SomeYoungTraveler, Just add little by little. I dont think you have to worry, it's very forgiving. You can make, say, 100ml of FASA and add one ml at a time, till it stops cloudying. Let it stand for a day, add a bit more FASA and if it keeps cloudying, add more, if it doesnt anymore and stays clear, just let it stand for a couple of days just in case for everything to precip.

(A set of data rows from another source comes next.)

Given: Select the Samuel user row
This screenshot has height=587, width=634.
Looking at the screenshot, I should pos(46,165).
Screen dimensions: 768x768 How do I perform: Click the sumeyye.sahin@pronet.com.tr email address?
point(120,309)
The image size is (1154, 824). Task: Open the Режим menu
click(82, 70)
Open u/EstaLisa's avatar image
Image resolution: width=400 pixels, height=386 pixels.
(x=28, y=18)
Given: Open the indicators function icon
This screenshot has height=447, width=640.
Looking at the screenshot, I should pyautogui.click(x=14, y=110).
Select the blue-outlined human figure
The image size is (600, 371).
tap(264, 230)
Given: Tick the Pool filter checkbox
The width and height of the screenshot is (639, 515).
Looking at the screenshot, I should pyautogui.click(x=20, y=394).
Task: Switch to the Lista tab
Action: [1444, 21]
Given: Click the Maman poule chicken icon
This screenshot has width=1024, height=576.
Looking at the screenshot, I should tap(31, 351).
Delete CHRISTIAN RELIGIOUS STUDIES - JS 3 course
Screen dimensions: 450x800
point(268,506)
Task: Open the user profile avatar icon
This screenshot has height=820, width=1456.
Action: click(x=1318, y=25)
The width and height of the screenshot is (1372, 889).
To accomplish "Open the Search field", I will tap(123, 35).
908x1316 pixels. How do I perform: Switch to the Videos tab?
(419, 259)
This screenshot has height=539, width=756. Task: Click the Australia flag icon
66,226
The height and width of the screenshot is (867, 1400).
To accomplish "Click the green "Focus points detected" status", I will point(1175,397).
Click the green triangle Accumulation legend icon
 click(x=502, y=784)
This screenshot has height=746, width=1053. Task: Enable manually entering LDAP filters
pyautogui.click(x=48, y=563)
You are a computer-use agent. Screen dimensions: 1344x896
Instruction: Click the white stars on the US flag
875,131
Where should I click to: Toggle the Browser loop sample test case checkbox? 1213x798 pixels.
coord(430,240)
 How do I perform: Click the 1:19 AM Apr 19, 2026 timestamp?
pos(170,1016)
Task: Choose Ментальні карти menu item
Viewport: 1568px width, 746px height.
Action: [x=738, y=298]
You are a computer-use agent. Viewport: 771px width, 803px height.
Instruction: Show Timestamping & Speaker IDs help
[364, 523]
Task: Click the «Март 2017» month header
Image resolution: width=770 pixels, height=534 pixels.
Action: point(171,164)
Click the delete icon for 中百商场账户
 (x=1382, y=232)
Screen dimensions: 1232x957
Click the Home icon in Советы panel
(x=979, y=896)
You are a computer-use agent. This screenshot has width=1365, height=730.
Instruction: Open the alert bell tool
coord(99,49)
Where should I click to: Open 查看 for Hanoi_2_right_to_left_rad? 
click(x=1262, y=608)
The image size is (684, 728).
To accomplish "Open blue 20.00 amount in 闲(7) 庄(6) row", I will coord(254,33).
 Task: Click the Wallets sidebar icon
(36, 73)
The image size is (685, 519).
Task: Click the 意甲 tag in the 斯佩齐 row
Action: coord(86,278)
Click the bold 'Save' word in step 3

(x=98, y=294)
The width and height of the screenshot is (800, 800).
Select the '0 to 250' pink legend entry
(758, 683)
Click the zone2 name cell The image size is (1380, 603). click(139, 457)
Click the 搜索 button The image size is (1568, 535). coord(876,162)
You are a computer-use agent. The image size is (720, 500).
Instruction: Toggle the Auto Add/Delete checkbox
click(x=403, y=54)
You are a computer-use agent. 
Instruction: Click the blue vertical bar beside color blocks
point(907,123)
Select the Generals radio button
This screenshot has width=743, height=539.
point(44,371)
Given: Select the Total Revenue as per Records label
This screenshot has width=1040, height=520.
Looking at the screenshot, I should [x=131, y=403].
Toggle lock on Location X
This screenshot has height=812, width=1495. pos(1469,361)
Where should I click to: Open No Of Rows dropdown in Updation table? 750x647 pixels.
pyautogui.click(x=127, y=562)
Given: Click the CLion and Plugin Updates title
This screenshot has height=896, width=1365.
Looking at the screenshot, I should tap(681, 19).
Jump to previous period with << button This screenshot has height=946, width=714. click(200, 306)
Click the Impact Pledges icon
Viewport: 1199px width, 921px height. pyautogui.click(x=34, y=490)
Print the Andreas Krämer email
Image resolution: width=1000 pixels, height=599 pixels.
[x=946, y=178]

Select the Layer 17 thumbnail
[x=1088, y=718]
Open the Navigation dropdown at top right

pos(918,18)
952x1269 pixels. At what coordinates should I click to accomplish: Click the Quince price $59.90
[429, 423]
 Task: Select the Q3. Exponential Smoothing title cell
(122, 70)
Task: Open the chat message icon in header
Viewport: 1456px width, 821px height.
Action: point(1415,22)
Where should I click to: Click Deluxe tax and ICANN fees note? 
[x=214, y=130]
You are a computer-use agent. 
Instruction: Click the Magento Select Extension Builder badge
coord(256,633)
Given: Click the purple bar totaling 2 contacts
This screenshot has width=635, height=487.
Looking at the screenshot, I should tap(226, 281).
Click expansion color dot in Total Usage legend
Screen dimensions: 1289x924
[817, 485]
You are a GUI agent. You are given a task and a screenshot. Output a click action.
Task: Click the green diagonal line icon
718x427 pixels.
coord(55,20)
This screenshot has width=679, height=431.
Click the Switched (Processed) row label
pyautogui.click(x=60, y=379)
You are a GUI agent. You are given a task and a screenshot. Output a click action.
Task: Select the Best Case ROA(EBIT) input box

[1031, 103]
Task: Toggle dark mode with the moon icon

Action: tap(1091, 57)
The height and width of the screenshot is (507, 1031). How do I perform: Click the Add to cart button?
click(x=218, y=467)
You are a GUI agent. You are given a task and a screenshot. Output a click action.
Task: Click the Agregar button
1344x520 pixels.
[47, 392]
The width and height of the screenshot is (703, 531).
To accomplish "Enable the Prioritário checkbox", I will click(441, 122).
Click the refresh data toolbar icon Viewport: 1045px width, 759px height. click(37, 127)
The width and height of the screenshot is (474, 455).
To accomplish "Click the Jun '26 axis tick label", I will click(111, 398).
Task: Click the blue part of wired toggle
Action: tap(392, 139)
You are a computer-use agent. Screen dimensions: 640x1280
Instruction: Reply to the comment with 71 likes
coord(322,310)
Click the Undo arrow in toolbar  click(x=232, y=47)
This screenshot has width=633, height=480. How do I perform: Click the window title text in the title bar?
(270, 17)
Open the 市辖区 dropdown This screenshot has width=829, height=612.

JimDandyCee, fumaric acid is most likely dry when you buy it already. A little of it dissolves, youre just not seeing it because you're adding too much. No problem, just mix well and then decant /filter away the acetone from excess fumaric acid

Get some epsom salts without dyes or fragrances. The ingredients should be 100% magnesium sulphate.
Crush & Dry it in the oven for a couple hours.
Add 20g per Liter of acetone, cap, shake, & let it settle for 24hours.
Pour some off thru a funnel with a cotton filter into a clean jar & use that for FASA.
The water content in the acetone is almost guaranteed to be what is causing you trouble.